**Work instructions:** Reproduce, without any change, the span of lines from the opening of the records below to the line containing "Task: Take a chart snapshot with camera icon", inclusive.
====== Dataset content ======
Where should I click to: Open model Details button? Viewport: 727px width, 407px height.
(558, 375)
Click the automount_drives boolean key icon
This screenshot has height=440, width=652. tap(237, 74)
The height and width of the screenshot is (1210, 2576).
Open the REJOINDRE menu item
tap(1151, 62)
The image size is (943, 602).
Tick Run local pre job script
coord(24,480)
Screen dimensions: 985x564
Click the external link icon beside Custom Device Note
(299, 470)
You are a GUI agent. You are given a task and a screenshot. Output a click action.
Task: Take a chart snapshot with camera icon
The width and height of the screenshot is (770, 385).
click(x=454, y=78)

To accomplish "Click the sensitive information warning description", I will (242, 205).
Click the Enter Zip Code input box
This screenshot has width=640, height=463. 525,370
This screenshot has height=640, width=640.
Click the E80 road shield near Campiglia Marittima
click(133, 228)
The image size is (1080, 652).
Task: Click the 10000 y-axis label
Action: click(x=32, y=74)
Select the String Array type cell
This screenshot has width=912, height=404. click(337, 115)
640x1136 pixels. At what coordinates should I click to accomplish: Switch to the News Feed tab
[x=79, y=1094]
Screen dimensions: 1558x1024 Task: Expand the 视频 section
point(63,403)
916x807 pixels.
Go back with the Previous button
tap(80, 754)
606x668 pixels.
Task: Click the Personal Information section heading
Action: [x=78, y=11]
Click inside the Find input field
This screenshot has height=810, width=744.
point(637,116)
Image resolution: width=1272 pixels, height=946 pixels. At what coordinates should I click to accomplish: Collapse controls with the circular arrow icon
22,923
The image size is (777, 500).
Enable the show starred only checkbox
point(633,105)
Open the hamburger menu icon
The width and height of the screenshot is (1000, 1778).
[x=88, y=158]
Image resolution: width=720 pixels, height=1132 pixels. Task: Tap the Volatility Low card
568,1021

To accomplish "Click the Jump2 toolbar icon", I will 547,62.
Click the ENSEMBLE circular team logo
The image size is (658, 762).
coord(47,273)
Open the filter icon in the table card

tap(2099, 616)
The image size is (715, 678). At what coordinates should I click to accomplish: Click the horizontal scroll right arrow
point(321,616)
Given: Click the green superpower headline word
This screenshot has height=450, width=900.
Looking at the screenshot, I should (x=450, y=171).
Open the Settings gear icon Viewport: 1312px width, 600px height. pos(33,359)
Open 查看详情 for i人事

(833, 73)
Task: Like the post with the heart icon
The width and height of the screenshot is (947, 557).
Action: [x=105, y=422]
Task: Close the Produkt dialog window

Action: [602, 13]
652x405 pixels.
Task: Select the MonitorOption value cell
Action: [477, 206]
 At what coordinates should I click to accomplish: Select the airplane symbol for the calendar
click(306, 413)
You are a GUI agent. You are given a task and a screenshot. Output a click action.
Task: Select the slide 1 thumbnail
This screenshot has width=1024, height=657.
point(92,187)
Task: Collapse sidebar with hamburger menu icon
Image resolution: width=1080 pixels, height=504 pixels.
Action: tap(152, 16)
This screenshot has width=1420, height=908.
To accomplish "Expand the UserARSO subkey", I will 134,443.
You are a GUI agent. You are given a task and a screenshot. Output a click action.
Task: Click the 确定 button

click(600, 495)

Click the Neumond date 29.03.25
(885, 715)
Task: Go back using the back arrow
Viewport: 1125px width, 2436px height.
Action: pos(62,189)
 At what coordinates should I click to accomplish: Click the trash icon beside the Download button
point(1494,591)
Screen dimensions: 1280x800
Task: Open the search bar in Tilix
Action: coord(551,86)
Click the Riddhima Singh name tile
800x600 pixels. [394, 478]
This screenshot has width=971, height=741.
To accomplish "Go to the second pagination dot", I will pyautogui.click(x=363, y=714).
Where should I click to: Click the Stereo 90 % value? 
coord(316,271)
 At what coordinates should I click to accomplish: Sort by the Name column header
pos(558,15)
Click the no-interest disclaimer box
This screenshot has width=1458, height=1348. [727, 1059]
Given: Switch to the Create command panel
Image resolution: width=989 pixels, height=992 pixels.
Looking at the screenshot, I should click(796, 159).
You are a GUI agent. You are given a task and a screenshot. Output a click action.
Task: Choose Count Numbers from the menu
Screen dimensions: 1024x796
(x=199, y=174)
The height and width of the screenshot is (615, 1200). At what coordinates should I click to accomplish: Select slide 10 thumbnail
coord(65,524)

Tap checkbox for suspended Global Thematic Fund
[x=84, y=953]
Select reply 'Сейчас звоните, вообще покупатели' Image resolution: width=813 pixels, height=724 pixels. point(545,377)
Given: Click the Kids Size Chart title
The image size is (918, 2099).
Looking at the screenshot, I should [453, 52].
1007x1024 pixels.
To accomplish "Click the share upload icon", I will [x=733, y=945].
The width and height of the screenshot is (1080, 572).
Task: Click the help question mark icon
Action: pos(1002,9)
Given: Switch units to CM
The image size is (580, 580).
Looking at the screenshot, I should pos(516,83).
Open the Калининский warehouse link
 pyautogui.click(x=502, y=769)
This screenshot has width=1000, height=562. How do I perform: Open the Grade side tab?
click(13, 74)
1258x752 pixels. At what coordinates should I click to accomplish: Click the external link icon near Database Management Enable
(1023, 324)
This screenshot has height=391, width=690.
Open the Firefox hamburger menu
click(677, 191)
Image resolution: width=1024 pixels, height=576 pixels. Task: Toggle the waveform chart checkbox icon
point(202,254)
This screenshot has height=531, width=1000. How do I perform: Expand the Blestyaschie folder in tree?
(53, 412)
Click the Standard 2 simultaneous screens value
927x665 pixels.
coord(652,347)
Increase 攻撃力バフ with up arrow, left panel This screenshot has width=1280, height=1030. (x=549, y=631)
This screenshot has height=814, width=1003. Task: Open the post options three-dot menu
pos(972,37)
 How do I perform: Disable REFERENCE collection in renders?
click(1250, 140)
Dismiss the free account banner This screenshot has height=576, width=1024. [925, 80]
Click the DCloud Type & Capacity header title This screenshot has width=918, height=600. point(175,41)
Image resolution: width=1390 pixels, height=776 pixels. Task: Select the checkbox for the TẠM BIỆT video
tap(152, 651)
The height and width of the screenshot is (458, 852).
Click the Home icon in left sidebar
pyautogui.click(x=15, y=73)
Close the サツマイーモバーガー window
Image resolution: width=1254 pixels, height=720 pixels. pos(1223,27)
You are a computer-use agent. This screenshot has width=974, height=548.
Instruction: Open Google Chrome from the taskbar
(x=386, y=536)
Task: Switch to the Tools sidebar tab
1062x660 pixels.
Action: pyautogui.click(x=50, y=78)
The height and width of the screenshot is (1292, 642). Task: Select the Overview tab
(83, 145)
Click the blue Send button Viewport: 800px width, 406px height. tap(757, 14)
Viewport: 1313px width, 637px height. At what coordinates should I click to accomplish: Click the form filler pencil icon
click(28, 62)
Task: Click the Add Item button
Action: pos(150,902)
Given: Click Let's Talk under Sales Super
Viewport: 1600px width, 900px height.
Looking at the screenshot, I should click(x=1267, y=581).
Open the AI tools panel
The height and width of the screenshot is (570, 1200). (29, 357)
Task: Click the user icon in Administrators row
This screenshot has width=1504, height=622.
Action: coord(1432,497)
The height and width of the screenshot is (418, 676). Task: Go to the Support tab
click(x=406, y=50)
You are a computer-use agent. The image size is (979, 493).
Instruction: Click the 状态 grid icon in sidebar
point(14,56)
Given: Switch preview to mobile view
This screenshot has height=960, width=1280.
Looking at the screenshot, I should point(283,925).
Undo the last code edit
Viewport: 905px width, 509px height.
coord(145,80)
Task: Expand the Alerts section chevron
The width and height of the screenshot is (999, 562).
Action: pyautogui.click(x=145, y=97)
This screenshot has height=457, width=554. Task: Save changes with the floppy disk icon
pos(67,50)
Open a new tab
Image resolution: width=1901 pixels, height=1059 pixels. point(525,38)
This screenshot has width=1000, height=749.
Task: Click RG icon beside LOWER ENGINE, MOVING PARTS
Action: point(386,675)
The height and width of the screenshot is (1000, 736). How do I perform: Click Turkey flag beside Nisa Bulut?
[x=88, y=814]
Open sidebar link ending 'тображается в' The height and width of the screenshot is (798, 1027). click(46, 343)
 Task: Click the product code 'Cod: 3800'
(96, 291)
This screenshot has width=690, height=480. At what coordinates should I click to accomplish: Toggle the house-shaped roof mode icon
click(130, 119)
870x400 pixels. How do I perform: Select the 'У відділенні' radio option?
======
**Answer to this task:**
Where should I click to: Open model Details button? Viewport: 727px width, 407px height.
(558, 375)
Click the automount_drives boolean key icon
This screenshot has height=440, width=652. tap(237, 74)
The height and width of the screenshot is (1210, 2576).
Open the REJOINDRE menu item
tap(1151, 62)
The image size is (943, 602).
Tick Run local pre job script
coord(24,480)
Screen dimensions: 985x564
Click the external link icon beside Custom Device Note
(299, 470)
You are a GUI agent. You are given a task and a screenshot. Output a click action.
Task: Take a chart snapshot with camera icon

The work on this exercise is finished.